Blog Post

On this day, Louis D. Brandeis confirmed as a Supreme Court Justice

June 1, 2024 | by NCC Staff

It was on this day in 1916 that the Senate voted to confirm attorney Louis Brandeis to the Supreme Court, ending an ugly and hard-fought fight over his nomination.

Brandeis is a mostly revered figure now, but the debate over his nomination by President Woodrow Wilson included contested political and religious factors.

Louis Dembitz Brandeis was born in Louisville, Kentucky on November 13, 1856; his parents were Jewish immigrants from Prague. He graduated from Harvard Law School with record-setting grades, becoming a prominent Boston attorney.

Brandeis and his law partner Samuel Warren articulated the “right to privacy” in a legendary 1890 Harvard Law Review article. The success of his practice allowed Brandeis to become involved in public-interest cases, earning him the nickname “the people’s lawyer.”

He was also known for the “Brandeis Brief,” a type of court filing, still used today, that evaluates cases using expert testimony including economic and social evidence, as well as legal precedents.

In 1908, Brandeis agreed to represent Florence Kelley and Josephine Goldmark (his sister-in-law) in a case about the constitutionality of limiting labor hours for female laundry workers. He won his case in front of the Supreme Court by citing non-legal data in a 113-page brief.

Brandeis became associated with President Woodrow Wilson during the 1912 presidential campaign, a bitter three-way battle between Wilson, former President Theodore Roosevelt, and the incumbent President William Howard Taft.

Brandeis accepted Wilson’s nomination to the Court four year later, knowing it would be a difficult fight. Not only was Brandeis associated with Wilson’s belief that public policy shouldn’t be driven by Big Business. Brandeis was also Jewish in an era when that fact alone would marshal considerable opposition to his nomination to the Supreme Court.

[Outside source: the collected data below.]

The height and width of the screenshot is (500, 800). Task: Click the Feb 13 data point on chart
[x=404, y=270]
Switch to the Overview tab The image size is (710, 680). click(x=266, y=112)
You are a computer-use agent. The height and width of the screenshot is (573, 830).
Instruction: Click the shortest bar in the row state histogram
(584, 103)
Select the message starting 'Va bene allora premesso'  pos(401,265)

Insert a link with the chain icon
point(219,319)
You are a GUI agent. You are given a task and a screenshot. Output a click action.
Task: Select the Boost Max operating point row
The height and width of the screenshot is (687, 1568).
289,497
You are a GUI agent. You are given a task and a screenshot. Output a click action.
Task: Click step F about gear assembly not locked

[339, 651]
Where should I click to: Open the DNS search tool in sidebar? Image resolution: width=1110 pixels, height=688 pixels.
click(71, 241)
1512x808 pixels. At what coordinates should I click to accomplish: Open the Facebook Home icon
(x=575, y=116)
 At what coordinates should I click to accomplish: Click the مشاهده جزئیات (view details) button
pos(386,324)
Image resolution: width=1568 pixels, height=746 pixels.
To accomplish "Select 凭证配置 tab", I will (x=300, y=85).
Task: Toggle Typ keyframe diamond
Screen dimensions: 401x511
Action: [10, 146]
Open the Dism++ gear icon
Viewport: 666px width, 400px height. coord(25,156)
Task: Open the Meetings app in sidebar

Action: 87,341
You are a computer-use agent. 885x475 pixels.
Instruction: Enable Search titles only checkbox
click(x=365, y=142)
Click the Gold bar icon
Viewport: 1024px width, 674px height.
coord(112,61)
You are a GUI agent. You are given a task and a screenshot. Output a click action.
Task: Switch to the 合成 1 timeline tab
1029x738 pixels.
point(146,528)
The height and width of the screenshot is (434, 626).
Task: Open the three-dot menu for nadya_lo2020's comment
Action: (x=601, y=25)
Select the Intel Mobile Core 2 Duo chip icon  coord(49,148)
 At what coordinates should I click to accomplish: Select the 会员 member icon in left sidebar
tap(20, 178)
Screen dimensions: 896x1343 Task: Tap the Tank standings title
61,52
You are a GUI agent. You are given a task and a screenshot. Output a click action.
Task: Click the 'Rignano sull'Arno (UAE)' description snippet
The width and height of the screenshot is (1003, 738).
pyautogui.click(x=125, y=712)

The Wall Street Journal and New York Times led the press opposition to Brandeis, calling him a “radical.” Among the Republicans who opposed his nomination were Taft, Henry Cabot Lodge, and Elihu Root. Taft called the Brandeis nomination “an evil and a disgrace.” Six former presidents of the American Bar Association also opposed Brandeis.

In response to the outcry, the Senate held the first-ever Judiciary Hearing on a Supreme Court nomination. During the nomination fight, Brandeis wrote his friend, the legal scholar and Harvard Law School dean, Roscoe Pound, about the uproar over his nomination.

“I doubted very much whether I ought to accept, but the opposition has removed my doubts,” Brandeis said in February 1916.

The nomination process took four months, and while Brandeis wasn’t required to attend the hearings, it set a precedent. In the end, the Senate approved Brandeis by a 47 to 22 vote on June 1, 1916. Brandeis stayed on the court until his retirement on February 13, 1939.

In May 1916, the New York Times had issued a stinging editorial about the impending confirmation of Brandeis.

“The Supreme Court, by its very nature, must be a conservative body; it is the conservator of our institutions, it protects the people against the errors of their legislative servants, it is the defender of the Constitution itself. To place upon the Supreme Bench judges who hold a different view of the function of the court, to supplant conservatism by radicalism, would be to undo the work of John Marshall and strip the Constitution of its defenses,” it said.

But on Brandeis’ retirement in 1939, the Times did an about-face on Brandeis.

“The retirement of Justice Brandeis takes from the bench of the Supreme Court one of the great judges of our times,” it said, lauding Brandeis as a Justice who “has regarded the Constitution as no iron straitjacket, but a garment that must fit each generation.”

Brandeis died on October 5, 1941, at the age of 84.